Resolvability in Wheel Related Graphs and Nanostructures

Abstract

Resolvability in graphs has appeared in numerous applications of graph theory, e.g. in pattern recognition, image processing, robot navigation in networks, computer sciences, combinatorial optimization, mastermind games, coin-weighing problems, etc. It is well known fact that computing the metric dimension for an arbitrary graph is an NP-complete problem. Therefore, a lot of research has been done in order to compute the metric dimension of several classes of graphs. Apart from calculating the metric dimension of graphs, it is natural to ask for the characterization of graph families with respect to the nature of their metric dimension. In this thesis, we study two important parameters of resolvability, namely the metric dimension and partition dimension. Partition dimension is a natural generalization of metric dimension as well as a standard graph decomposition problem where we require that distance code of each vertex in a partition set is distinct with respect to the other partition sets.
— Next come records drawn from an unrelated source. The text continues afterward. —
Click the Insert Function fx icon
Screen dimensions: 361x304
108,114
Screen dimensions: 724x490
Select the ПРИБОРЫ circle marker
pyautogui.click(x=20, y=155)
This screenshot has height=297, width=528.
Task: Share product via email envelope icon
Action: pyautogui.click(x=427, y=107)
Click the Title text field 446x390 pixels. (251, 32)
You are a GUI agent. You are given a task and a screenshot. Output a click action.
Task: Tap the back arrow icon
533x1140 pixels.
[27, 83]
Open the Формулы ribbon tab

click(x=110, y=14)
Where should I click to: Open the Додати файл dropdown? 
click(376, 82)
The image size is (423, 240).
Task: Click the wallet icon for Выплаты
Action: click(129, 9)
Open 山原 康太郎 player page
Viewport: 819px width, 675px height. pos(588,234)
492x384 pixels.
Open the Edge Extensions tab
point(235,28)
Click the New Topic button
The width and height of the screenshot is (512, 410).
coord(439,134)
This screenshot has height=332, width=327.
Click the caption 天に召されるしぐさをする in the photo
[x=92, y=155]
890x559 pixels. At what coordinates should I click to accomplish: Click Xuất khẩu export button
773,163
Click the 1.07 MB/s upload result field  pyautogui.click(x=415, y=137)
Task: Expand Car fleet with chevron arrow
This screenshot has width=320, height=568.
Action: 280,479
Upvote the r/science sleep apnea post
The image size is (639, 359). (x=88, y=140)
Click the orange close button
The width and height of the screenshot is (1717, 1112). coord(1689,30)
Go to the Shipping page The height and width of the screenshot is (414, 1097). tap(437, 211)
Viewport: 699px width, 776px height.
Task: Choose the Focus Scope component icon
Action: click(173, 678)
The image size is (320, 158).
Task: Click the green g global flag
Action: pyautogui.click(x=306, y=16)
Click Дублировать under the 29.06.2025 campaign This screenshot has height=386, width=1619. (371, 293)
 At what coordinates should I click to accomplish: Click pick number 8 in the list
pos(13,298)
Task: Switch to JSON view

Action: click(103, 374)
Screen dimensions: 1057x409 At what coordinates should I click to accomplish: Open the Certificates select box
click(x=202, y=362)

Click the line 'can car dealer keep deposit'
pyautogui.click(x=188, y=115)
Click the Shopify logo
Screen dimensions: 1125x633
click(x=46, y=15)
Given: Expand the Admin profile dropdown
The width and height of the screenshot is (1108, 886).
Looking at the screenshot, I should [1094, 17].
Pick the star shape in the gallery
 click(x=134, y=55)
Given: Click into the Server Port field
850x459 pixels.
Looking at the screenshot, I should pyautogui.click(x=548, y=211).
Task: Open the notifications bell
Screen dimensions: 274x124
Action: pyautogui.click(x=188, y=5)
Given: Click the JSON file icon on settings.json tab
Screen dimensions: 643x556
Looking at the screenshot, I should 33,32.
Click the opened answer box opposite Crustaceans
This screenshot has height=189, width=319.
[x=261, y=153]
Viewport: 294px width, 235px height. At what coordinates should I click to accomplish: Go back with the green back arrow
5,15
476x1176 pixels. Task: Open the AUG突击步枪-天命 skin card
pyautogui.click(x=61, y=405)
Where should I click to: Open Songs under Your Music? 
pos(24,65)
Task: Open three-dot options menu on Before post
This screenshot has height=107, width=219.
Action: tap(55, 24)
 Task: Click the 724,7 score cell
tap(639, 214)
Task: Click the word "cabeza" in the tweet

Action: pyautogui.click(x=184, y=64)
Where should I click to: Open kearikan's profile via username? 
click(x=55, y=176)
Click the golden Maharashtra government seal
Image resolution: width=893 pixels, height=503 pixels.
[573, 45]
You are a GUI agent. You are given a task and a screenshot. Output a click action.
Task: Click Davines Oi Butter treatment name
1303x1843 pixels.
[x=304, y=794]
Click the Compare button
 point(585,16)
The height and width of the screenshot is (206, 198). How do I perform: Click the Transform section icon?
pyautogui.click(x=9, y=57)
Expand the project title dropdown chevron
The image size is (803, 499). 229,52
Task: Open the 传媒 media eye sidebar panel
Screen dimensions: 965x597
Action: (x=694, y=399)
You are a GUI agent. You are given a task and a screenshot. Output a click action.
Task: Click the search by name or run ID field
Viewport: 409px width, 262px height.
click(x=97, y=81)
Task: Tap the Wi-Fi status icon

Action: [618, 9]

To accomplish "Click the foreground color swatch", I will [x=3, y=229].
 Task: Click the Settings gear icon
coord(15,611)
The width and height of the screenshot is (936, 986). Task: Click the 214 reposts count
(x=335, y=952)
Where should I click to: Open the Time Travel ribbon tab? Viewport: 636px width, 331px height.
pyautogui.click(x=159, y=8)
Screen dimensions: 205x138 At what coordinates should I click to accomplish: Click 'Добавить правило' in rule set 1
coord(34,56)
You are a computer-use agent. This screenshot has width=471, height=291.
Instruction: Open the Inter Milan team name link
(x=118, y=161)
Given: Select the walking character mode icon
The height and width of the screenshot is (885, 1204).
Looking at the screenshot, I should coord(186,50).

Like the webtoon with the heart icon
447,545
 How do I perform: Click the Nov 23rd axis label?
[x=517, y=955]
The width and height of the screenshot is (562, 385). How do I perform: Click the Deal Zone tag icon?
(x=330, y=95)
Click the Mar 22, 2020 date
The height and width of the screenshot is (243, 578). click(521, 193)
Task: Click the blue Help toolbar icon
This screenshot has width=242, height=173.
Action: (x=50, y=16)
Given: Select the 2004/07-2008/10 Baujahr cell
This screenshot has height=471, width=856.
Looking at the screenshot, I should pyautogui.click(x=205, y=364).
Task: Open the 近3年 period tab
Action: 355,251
The main objective of this thesis is to study the resolving properties of wheel related graphs, certain nanostructures and to characterize these classes of graphs with respect to the nature of their metric dimension. We prove that certain wheel related graphs and convex polytopes generated by wheel related graphs have unbounded metric dimension and an exact value of their metric dimension is determined in most of the cases. We also study the metric dimension and partition dimension of 2-dimensional lattices of certain nanotubes generated by the tiling of the plane and prove that these 2-dimensional lattices of nanotubes have discrepancies between their metric dimension and partition dimension. We also compute the exact value of metric dimension for an infinite class of generalized Petersen networks denoted by P(n; 3) by giving answer to an open problem raised by Imran et al. in 2014, which complete the study of metric dimension for the class of generalized Petersen networks P(n; 3).